Compiled by McRae Limerick

Clippings from the "Kemper County Messenger", Mar 11, 1937
(no spelling or grammatical errors have been corrected)

"I do not know what man was put on earth for, but to me it seems sure he was put here to be successful" ...Robert Louis Stevenson. 

On a train in from Hartford I met a fine looking young New York banker. I made the remark, "life is a game where you make nine sacrifice hits to one home run." He replied, "exactly."
And, I almost forgot. One Saturday I was riding into DeKalb and met a fine looking young buck on a good horse on the same errand as myself--our monthly pay. He was getting one hundred eighty dollars for his four month's work and I ask him how much he would save out of that and he replied as a matter of course, "one hundred eighty dollars."

He lived at home, would ride six miles to his school every morning and get there by seven and then ride home again about dark, for it was strictly against rules in those days to try to run a school after the sun went down, and often would help with the chores and work Saturdays to pay his father board, I forgot his name, too, a Clark, Overstreet, Stennis, Harbour, Gully, Adams or something or other. I never saw him again, but happen to know that he is a well-to-do farmer, lawyer, doctor or something like that (unless he happens to have been sent to the penitentiary or Congress) and also that he now had a bunch of fine boys and girls for grandchildren who honor their own names by paying heartfelt respect to "Grandpa".
"How so I know all that? Easy children. In this life the crop you sow as young folks is what you reap in later life, and don't let anyone lie to you about that either." The times have never changed the way seed sprout and grow and never will.

Well now, about Moscow and Thompson.
In the early days, the best teachers we had were nearly all Irish. Fifty years back I was riding with a big strapping prairie farmer who told me a a school in his boyhood. The fathers wanted their children to go get "eddication" (and their girls to know how to read and write, anyway) so they could "figger" as well as the store keepers and read the Bible as well as the preacher, and the boys wanted to get the "eddication" too, but they could not understand that they had to submit to any sort of discipline, except that their fathers handed out and when the teacher tride to keep order they would chunk him out the window and that was that. If father tried to thrash one of those young rough necks (no, he would not fight his own father) he would just leave home, go off a dozen miles or so, get work on a farm, buy a piece of land, marry the employers daughter, and bring home a grandchild or two to see the old man; and what could a father do.

There came along a double-jointed Irishman (in those days the best schools in the world were in Ireland. Even in my day one of the best superintendents New York ever had got his education in Northern Ireland) and when they found out he had an education he was asked to teach for them. When he found out what he would be up against, his old eye lighted up and he said, "Yes I will teach it."
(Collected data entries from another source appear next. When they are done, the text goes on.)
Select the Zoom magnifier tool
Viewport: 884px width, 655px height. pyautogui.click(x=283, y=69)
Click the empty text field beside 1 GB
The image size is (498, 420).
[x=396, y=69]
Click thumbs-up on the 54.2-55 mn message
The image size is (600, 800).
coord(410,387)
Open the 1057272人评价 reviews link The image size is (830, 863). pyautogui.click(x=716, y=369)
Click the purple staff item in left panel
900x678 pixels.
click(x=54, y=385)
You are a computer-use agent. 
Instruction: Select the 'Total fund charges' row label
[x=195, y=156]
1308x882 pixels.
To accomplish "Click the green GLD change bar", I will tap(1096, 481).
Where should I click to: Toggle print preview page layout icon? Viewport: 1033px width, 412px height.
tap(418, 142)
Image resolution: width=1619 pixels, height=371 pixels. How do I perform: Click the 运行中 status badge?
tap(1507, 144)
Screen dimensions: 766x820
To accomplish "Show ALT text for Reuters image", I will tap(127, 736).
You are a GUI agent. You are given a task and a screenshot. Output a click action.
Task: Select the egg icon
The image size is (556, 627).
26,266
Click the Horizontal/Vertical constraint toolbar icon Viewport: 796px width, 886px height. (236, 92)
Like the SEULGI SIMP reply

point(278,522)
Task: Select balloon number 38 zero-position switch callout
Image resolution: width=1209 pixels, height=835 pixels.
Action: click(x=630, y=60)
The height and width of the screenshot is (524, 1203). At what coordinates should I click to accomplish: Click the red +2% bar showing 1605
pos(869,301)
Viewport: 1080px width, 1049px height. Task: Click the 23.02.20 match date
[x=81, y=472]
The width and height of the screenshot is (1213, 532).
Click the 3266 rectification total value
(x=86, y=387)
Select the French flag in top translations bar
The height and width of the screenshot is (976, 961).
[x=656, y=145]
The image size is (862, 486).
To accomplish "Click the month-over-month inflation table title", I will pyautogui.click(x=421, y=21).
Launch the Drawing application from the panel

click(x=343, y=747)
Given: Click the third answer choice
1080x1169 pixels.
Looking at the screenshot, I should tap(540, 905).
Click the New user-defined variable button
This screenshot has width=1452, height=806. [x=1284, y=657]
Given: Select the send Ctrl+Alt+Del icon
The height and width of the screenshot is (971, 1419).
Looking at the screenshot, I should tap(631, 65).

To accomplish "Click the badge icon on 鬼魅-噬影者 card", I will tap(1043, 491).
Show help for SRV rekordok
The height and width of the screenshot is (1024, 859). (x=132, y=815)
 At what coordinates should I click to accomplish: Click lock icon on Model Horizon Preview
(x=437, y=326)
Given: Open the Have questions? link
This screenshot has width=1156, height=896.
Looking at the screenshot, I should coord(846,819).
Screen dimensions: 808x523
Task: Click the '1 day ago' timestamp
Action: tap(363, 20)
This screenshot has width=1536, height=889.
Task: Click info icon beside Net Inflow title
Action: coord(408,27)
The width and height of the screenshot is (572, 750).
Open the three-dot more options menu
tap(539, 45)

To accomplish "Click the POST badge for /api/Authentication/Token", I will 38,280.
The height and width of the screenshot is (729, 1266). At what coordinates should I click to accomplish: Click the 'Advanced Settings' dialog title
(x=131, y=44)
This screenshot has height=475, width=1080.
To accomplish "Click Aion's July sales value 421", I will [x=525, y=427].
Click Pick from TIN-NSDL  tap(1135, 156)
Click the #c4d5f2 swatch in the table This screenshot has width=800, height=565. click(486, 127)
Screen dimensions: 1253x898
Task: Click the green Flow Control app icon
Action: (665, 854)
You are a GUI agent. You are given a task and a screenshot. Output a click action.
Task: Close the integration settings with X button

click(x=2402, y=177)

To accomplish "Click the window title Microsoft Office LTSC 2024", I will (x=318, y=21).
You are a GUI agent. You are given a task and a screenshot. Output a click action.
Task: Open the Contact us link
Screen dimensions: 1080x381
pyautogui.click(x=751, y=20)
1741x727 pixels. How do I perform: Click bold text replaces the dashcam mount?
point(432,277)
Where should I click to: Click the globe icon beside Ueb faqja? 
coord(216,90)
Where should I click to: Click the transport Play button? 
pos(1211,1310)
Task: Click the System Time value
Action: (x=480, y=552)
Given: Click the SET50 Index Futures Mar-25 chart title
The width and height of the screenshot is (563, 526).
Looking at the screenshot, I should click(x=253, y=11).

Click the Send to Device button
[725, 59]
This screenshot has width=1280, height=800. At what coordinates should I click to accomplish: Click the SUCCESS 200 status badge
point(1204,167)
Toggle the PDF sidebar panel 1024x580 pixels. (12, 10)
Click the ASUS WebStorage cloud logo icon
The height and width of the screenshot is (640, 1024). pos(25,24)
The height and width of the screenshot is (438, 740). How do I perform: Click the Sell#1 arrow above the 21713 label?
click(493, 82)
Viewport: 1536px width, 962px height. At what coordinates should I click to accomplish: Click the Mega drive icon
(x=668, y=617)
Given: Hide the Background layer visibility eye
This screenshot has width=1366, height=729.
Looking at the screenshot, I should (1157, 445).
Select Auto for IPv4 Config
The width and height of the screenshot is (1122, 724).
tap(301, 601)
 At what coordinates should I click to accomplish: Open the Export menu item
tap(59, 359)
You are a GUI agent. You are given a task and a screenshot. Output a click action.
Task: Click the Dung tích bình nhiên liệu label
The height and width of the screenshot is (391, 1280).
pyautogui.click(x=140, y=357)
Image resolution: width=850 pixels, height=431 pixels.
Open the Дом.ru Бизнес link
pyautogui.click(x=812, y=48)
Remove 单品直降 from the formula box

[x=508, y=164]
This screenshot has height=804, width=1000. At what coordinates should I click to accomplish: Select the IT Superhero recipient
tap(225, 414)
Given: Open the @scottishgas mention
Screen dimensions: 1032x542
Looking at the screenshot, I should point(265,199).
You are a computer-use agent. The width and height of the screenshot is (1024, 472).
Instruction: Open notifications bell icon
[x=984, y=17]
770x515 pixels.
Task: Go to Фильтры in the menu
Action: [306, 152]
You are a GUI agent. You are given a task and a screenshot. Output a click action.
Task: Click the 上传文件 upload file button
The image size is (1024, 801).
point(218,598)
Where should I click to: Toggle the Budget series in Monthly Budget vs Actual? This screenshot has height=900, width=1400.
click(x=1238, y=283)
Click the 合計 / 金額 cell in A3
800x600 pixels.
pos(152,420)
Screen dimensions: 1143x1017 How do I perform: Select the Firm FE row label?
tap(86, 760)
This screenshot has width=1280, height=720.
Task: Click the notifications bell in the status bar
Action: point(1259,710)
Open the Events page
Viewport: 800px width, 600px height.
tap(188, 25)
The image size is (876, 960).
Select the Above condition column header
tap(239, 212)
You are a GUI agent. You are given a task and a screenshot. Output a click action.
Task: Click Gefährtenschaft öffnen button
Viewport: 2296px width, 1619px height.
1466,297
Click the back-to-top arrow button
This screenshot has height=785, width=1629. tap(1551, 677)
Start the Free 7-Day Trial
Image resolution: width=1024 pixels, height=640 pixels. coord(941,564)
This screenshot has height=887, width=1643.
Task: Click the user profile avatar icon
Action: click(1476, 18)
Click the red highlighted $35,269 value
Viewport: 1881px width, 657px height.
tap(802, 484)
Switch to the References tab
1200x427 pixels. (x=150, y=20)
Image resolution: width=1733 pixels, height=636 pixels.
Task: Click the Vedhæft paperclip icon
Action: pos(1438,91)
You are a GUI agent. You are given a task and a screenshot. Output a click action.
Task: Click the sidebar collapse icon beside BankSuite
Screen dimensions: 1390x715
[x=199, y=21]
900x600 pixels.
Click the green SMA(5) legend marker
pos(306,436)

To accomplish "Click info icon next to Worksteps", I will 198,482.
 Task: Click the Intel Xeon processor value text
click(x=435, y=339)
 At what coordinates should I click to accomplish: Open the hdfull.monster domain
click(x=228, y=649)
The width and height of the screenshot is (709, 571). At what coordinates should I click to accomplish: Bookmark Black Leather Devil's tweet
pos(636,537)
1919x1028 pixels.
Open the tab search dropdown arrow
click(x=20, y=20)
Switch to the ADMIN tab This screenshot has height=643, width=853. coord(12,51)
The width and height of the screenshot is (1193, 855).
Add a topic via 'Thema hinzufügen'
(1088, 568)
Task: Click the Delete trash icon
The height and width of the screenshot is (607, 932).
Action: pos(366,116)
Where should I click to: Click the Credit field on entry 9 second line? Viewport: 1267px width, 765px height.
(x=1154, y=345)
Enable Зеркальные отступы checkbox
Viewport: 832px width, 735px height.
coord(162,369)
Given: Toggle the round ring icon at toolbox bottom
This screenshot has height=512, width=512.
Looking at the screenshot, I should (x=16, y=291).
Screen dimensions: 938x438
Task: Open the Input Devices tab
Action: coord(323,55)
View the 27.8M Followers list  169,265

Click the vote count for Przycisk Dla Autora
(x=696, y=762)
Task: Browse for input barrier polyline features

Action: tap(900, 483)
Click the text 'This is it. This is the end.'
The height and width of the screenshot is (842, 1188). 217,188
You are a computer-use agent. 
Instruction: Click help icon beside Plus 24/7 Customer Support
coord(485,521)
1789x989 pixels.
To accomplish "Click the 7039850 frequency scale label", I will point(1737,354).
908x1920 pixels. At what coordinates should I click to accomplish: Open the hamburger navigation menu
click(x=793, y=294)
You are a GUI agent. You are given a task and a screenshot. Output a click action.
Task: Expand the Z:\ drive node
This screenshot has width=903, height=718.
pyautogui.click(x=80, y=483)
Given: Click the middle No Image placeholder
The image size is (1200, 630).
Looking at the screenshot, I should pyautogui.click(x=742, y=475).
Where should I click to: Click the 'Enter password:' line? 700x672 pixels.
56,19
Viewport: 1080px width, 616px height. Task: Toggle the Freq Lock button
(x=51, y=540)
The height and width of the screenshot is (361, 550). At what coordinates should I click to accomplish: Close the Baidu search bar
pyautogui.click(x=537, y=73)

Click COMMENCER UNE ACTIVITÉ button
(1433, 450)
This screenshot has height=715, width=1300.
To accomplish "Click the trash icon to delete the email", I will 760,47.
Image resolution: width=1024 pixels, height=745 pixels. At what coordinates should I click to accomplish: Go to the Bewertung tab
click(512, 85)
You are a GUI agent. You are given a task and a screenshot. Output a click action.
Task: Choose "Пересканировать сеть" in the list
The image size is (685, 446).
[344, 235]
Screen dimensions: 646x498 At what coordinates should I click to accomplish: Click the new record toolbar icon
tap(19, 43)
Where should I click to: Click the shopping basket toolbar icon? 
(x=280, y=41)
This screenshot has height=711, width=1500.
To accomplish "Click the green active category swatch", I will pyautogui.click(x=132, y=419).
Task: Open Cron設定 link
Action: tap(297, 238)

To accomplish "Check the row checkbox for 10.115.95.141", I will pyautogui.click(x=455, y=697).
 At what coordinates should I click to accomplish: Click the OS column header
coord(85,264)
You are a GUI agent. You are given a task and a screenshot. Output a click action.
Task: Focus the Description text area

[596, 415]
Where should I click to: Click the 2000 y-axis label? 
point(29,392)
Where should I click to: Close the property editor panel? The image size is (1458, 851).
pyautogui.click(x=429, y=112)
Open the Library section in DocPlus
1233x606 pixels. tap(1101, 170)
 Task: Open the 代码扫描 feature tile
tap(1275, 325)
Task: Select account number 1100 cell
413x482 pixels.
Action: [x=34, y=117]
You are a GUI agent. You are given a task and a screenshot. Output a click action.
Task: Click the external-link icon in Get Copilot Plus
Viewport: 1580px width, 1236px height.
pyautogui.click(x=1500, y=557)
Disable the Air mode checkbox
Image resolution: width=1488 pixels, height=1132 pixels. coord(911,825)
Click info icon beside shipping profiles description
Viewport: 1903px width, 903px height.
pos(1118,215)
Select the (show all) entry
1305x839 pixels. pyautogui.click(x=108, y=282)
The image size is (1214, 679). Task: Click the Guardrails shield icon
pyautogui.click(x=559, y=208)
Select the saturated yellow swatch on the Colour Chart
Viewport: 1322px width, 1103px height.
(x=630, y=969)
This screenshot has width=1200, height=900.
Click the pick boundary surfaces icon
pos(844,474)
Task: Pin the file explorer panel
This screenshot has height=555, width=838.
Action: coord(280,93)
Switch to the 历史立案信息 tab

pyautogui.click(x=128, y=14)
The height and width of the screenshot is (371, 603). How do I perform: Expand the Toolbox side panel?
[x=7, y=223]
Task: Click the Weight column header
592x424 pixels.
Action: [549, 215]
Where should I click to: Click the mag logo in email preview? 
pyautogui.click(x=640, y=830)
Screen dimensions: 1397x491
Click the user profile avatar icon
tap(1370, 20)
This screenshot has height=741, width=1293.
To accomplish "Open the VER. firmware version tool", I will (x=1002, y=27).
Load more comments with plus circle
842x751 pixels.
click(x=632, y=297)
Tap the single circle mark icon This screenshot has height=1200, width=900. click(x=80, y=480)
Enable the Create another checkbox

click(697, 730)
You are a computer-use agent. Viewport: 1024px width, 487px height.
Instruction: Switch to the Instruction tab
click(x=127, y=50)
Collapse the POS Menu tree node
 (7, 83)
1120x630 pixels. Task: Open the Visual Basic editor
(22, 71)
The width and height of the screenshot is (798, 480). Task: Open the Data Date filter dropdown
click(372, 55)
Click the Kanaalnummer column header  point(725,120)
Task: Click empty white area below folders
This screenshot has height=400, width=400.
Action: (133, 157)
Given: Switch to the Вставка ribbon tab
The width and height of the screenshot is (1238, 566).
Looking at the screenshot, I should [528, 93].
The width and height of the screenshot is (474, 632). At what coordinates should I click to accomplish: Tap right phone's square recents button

He had a fine voice like a woman's and opened school as follows:
"Boys, they tell me you are a lively bunch and like to fight some. Now I love a lively boy and don't the least mind a little warm-up now and then and it generally takes about four good sized youngsters to make things real interesting for me, so any time now just don't be backward about coming forward. Here is your spelling lesson to start with, and the fellow who misses a single word gets a licking."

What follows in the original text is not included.